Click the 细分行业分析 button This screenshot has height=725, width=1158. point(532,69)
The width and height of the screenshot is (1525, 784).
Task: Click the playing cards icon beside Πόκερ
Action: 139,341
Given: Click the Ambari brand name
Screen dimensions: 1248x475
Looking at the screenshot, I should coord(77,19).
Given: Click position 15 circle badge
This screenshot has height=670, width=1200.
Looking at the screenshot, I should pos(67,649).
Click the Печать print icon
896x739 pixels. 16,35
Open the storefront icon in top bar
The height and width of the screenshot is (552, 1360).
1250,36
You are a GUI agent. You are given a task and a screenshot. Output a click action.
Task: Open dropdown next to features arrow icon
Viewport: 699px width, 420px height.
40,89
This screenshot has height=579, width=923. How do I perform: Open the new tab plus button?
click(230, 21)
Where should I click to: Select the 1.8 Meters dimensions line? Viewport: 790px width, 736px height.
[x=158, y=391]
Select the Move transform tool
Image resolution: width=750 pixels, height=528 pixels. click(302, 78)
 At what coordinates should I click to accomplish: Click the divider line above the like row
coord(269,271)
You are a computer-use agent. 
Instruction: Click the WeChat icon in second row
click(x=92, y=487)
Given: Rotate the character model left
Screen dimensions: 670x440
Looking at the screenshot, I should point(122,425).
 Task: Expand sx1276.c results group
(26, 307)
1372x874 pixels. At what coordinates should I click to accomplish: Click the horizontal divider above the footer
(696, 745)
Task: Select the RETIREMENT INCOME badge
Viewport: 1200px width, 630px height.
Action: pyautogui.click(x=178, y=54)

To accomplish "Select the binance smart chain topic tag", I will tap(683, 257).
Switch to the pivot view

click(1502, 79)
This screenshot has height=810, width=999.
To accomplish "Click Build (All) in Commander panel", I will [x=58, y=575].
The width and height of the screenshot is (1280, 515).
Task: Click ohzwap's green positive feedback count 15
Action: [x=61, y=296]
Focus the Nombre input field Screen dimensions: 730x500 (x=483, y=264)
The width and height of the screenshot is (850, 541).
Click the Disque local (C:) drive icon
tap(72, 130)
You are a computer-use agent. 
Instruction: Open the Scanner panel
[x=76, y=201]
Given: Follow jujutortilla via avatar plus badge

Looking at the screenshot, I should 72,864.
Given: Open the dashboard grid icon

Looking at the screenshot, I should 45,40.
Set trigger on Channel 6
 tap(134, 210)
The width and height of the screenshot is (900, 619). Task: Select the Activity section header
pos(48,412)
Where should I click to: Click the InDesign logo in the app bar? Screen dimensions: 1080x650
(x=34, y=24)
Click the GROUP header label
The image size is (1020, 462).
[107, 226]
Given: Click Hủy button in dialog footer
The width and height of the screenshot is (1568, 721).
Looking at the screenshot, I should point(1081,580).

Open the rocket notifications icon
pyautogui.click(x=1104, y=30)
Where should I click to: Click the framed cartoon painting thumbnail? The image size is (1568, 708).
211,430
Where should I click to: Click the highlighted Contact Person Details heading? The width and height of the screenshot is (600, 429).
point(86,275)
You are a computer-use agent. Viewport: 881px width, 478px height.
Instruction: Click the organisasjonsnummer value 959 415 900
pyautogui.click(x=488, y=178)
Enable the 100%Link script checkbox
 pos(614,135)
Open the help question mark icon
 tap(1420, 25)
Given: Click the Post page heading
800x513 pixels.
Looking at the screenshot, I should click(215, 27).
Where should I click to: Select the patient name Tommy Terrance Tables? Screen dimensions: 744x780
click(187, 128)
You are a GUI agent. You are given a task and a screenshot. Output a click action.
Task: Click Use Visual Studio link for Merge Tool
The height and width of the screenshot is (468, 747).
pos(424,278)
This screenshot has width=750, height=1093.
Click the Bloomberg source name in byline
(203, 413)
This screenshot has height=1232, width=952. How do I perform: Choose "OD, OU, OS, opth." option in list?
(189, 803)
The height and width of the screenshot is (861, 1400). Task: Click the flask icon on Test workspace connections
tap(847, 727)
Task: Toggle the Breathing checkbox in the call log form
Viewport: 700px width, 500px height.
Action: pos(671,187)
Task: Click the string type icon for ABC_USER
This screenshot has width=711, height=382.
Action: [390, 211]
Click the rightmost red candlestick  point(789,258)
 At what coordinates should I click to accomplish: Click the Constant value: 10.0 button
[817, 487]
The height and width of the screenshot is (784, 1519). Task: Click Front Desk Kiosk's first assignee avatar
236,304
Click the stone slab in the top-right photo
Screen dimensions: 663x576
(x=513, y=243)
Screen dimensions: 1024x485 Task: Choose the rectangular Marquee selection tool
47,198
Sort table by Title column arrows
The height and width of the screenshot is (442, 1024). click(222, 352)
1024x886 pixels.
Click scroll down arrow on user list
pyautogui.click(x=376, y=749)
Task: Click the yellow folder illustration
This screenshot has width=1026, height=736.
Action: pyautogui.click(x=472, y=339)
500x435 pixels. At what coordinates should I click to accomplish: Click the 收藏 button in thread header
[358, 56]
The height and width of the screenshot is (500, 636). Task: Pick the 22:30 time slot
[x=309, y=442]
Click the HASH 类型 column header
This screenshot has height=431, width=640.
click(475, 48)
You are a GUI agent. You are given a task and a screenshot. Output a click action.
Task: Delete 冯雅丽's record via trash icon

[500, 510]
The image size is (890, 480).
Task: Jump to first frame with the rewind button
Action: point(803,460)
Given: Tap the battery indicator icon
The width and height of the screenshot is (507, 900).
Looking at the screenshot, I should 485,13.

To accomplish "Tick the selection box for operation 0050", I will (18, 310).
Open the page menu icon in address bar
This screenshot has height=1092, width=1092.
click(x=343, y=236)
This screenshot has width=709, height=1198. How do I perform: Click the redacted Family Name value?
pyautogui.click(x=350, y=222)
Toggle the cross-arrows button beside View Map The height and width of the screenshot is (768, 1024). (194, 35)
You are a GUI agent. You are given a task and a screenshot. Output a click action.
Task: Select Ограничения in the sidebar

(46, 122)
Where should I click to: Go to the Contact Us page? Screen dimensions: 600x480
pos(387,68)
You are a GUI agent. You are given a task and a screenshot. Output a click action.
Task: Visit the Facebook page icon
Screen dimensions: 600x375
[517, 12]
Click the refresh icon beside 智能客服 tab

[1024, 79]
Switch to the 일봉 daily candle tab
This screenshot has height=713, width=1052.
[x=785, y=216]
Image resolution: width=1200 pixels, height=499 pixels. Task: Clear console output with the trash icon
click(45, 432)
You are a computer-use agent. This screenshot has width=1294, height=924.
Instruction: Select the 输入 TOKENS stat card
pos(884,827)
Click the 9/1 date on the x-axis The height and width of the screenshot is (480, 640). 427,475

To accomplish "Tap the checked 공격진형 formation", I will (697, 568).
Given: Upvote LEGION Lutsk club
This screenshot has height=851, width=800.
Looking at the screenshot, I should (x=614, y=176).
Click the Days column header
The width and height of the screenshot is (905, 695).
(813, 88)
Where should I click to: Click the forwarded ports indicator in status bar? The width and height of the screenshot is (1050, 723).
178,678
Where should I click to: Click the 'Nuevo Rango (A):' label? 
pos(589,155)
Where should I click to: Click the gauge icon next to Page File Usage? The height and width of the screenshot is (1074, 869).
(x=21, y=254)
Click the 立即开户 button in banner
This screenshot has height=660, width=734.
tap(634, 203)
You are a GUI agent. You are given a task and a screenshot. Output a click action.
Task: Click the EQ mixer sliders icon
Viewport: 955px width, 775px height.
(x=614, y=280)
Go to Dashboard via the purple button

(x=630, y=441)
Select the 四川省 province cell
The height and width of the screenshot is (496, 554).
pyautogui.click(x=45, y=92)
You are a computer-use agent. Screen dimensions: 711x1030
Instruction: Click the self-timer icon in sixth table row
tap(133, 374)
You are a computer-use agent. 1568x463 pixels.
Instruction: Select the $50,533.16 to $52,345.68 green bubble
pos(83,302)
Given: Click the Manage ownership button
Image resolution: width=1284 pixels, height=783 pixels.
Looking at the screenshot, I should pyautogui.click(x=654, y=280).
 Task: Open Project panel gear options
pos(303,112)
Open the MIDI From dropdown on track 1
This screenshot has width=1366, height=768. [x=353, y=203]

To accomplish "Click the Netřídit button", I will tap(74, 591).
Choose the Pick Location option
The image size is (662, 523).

┄┄┄┄┄┄

# What to do
Everything from the line with "Where should I click to: Click the gauge" to the last line of the entries above is to be retyped exactly. Include both ends.

# Completed exercise
Where should I click to: Click the gauge icon next to Page File Usage? The height and width of the screenshot is (1074, 869).
(x=21, y=254)
Click the 立即开户 button in banner
This screenshot has height=660, width=734.
tap(634, 203)
You are a GUI agent. You are given a task and a screenshot. Output a click action.
Task: Click the EQ mixer sliders icon
Viewport: 955px width, 775px height.
(x=614, y=280)
Go to Dashboard via the purple button

(x=630, y=441)
Select the 四川省 province cell
The height and width of the screenshot is (496, 554).
pyautogui.click(x=45, y=92)
You are a computer-use agent. Screen dimensions: 711x1030
Instruction: Click the self-timer icon in sixth table row
tap(133, 374)
You are a computer-use agent. 1568x463 pixels.
Instruction: Select the $50,533.16 to $52,345.68 green bubble
pos(83,302)
Given: Click the Manage ownership button
Image resolution: width=1284 pixels, height=783 pixels.
Looking at the screenshot, I should pyautogui.click(x=654, y=280).
 Task: Open Project panel gear options
pos(303,112)
Open the MIDI From dropdown on track 1
This screenshot has width=1366, height=768. [x=353, y=203]

To accomplish "Click the Netřídit button", I will tap(74, 591).
Choose the Pick Location option
The image size is (662, 523).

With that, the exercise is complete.